No matter what type of fabric you are considering, there are some important factors to consider before you get seduced by the beautiful colour and pattern that originally caught your eye.
Cotton is a versatile and strong fabric. It is breathable, which makes comfortable. It has good durability and resistance to fading and pilling.
However, cotton is less resistant to wrinkling, soil and fire, so be careful using it in its purest form in areas that are bound to get dirty and marked.
To add more durability to your cotton, try a cotton-synthetic combination and consider the addition of fabric protection will help keep it clean. Use it for cushion covers, occasional chairs and dining room chairs.
This type of fabric has a very distinctive and natural look. It soils and wrinkles easily so it is not recommended for family living areas. Linen is best suited to elegant table coverings, bed sheets and formal living rooms far away from children and pets.

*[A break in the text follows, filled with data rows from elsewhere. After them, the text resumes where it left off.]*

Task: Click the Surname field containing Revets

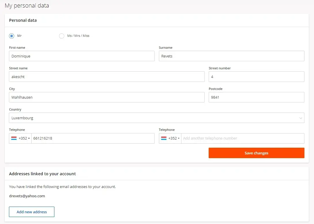Action: pos(231,56)
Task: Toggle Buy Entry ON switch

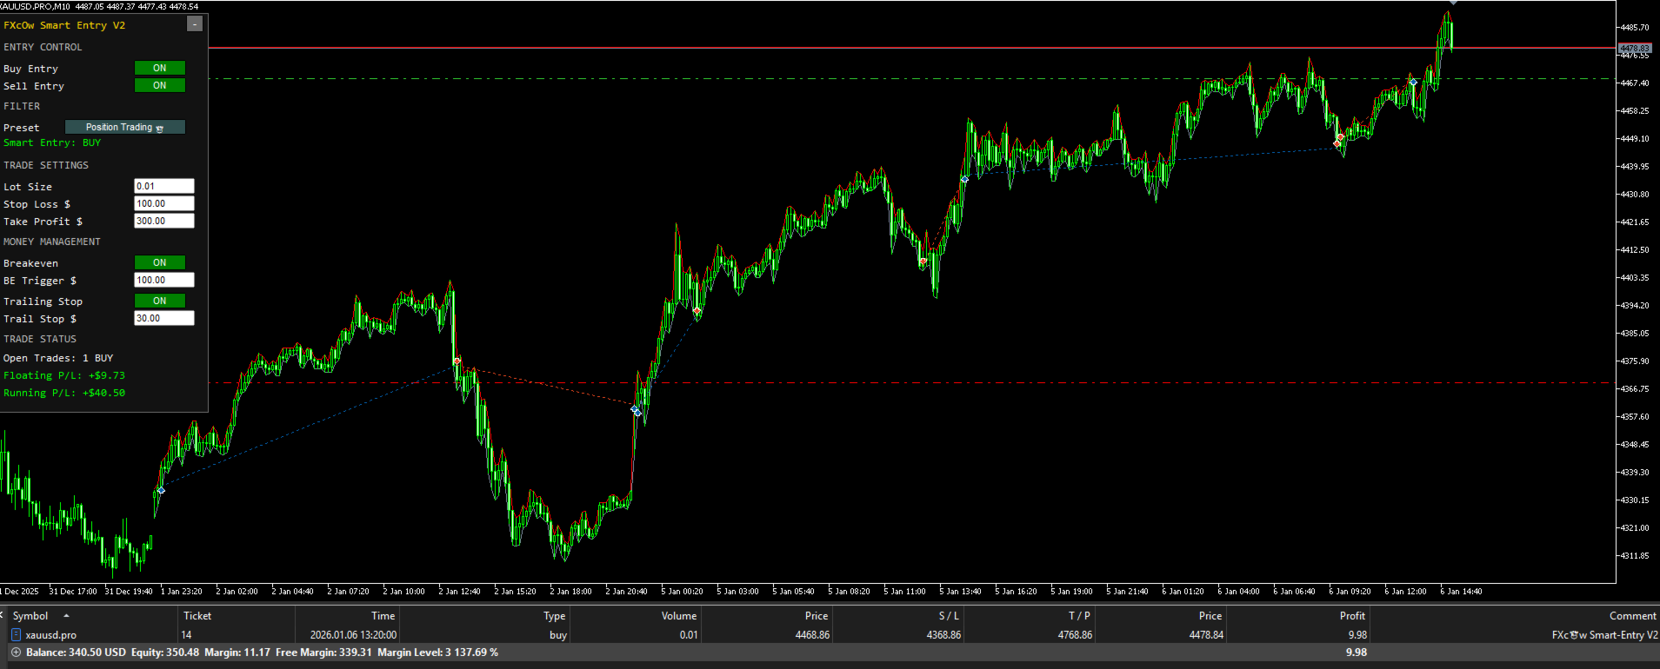Action: pos(160,68)
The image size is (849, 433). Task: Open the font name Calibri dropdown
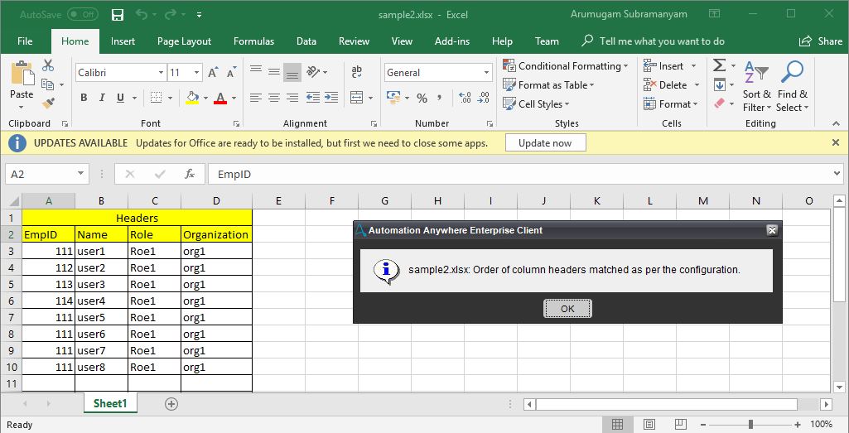click(x=120, y=73)
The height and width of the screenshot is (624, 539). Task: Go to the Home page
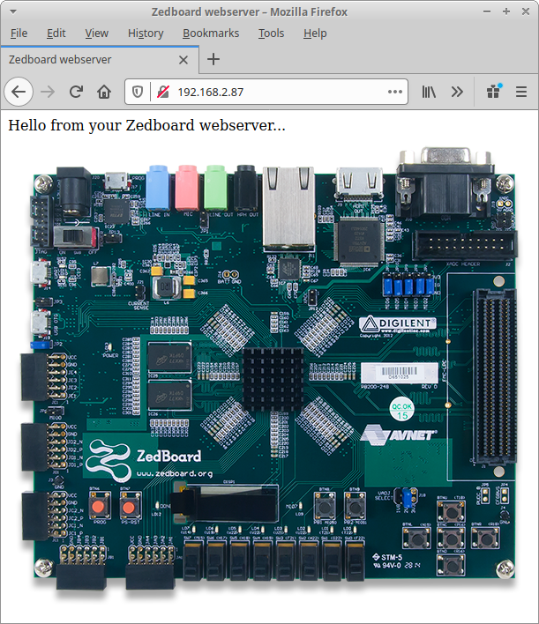(x=104, y=92)
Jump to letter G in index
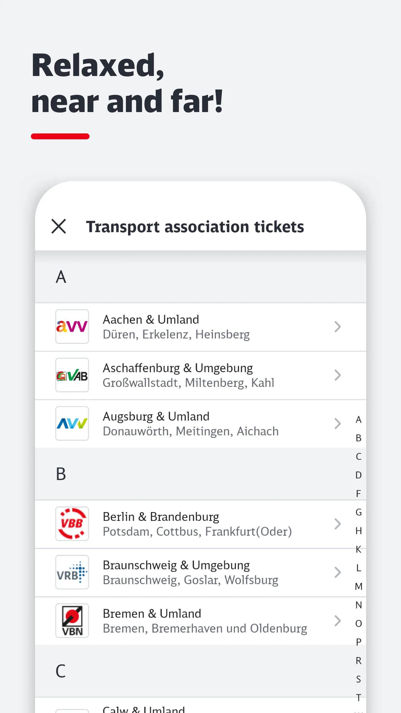Viewport: 401px width, 713px height. pyautogui.click(x=358, y=512)
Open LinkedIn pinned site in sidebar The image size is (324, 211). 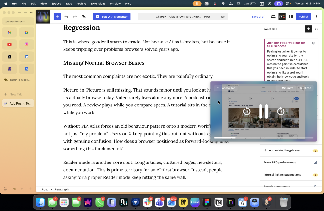(x=27, y=57)
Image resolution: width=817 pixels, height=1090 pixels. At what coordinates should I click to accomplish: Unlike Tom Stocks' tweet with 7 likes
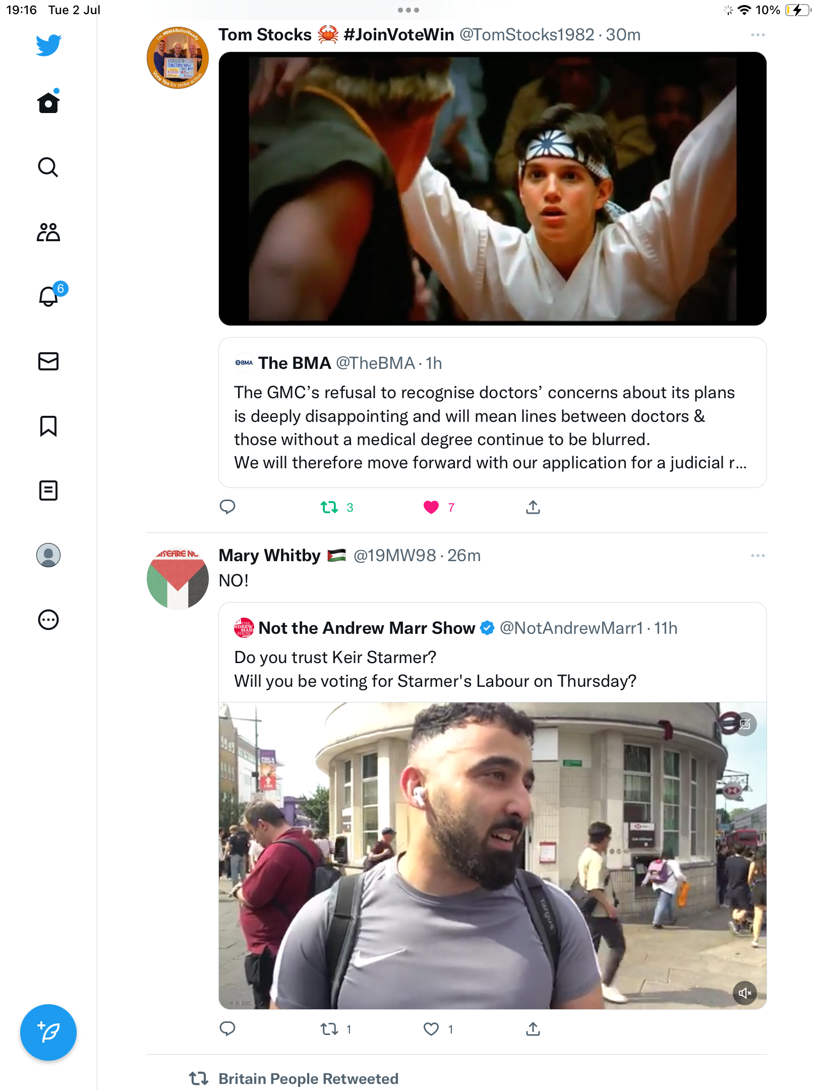[x=431, y=507]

Wool is a very hardy fabric that is longwearing and sturdy. In its purest form, it can be a little scratchy to sit on. A wool/synthetic blend is a much better option as it is easier to clean and has good resistance to soil, wrinkling, fading and pilling. It can easily be spot cleaned.
Wool blends are perfect for cosy couches in winter retreats. It does get warm however, so avoid using it in summer living rooms and areas that are already susceptible to heat.
Leather is a tough and robust material perfect for families and busy living areas. It can withstand most things and is easy to clean and maintain. It suits large, comfy lounges. Leather can be susceptible to scratching however, so avoid it if you have pets that like to jump up on the furniture.
Today, engineered fabrics have some of the same beautiful aesthetic qualities of natural fabrics, but are much more durable and hard wearing. For the best of both worlds, look for a blend of both synthetic and natural materials. This gives you all of the benefits of the strength of synthetics, combined with the desirable qualities of a natural textile.
This is the most colourfast fabric and is resistant to stains. One of its strongest qualities is that it is doesn’t fade in direct sunlight. It is quick drying and isn’t susceptible to mould.
Acrylic is used best when blended with natural fabrics to give them extra durability. The most common use for acyclic blends is in outdoor fabrics where durability and performance is more important than texture and tactility.
Polyester is a versatile fibre and can be made to recreate the look of natural products like cotton and silk, while also retaining the durability of a man-made fibre. In its purest form, it can be very hot to sit on and a bit tricky to clean. Look for a blended option - it is a much more suitable alternative for upholstery.
3) Microsuede and microfibre
These fabrics have become firm favourites over the years for their durability, stain resistance and long-wearing qualities. While the look of microsuede may not very popular, it is a great option for pet owners and families who need a hard-wearing alternative.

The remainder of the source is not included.